Si tenemos en cuenta la ocupación laboral, la población activa extranjera es tan solo del 4,1%, mientras que la española es del 95,9%, mientras que la tasa de paro de los extranjeros es del 27%, y la de los españoles del 17%.
La mayoría de las personas extranjeras están dadas de alta en el Régimen General de la Seguridad Social (2.636 personas), sobre todo en Hostelería (555) y Comercio (328). La población femenina extranjera es más estable que la masculina en cuanto a la tasa de paro, debido a que las mujeres ocupan los puestos de trabajo peor remunerados y con peores condiciones y por eso no son tan prescindibles y se pueden mantener trabajando. “Pero no nos equivoquemos, las tasas de paro femeninas son más altas que las masculinas”, puntualiza Angélica Gutiérrez.
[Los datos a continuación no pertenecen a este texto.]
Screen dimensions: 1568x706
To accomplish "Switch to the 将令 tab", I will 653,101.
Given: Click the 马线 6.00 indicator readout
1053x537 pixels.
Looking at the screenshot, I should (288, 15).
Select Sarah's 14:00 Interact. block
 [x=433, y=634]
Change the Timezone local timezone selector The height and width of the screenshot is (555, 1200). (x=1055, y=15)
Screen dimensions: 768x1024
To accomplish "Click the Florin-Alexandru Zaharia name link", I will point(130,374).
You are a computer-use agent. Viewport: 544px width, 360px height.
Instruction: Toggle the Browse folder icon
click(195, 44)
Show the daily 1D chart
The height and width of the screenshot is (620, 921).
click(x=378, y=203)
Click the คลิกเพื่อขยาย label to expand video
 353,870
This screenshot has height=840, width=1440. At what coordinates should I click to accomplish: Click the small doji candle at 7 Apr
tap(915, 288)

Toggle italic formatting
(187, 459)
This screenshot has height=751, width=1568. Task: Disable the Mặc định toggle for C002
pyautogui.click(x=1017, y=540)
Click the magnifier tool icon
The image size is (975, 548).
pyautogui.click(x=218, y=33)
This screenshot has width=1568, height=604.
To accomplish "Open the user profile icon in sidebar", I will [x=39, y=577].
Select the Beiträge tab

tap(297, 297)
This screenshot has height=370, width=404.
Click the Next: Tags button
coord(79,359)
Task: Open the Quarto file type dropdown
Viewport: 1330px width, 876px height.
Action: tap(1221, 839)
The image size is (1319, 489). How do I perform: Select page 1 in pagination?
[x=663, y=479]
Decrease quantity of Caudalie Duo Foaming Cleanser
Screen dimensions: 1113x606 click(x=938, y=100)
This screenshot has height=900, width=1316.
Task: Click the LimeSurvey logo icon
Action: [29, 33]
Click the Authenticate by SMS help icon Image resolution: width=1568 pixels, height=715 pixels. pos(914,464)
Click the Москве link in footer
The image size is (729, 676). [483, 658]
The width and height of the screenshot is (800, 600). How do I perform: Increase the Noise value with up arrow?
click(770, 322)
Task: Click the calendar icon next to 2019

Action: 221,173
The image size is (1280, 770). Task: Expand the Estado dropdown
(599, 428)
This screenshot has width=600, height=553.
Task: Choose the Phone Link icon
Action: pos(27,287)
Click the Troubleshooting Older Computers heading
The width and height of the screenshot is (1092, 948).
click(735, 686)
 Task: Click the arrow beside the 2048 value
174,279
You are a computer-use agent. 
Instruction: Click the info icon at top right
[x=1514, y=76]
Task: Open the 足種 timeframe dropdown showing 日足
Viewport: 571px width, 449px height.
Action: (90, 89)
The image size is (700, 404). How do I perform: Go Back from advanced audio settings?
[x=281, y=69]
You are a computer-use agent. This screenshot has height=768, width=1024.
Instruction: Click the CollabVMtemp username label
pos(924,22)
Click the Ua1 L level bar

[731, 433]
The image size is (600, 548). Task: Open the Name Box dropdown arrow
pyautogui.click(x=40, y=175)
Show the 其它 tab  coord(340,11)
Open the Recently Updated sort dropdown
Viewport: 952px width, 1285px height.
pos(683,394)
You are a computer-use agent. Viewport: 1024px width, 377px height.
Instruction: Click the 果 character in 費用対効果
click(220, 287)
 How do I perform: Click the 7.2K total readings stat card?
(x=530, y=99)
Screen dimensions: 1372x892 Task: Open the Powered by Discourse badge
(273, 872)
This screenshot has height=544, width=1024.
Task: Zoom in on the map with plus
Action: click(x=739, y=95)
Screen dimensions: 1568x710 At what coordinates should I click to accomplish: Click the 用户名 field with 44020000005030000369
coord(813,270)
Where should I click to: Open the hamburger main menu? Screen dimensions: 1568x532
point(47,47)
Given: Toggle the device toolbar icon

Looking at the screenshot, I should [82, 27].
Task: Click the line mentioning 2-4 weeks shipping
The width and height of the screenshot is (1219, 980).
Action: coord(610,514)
“Eso sí, para no variar”, según Emilio Pérez, “los contratos temporales suponen el 91,45% del total, pero nada tienen que ver con el número de personas contratadas, si no que una misma persona puede encadenar varios contratos”. Si la población extranjera tiene contratos laborales de muy corta duración, ocupando las categorías inferiores y peor remuneradas, “es lógico pensar que las prestaciones que reciben por desempleo también son cortas y de escasa cuantía”, aseguran desde CCOO. De las 1.733 personas demandantes de empleo en 2015, sólo 620 recibieron algún tipo de prestación por encontrarse en desempleo.
Frente a esta situación, desde CCOO de Salamanca se han presentado diversas actuaciones para mejorar las condiciones de vida, no sólo de la población extranjera. Así, apoyando la entrada y asentamiento de la población extranjera. Como también promover la Gestión de la Diversidad en el entorno laboral. Facilitar el acceso a la formación, asesoramiento en derechos y obligaciones laborales, garantizar la igualdad en el acceso a las ayudas y a la reinserción laboral y, finalmente, educar en el respeto a la diversidad en todas las etapas educativas y hacer visible la multiculturalidad.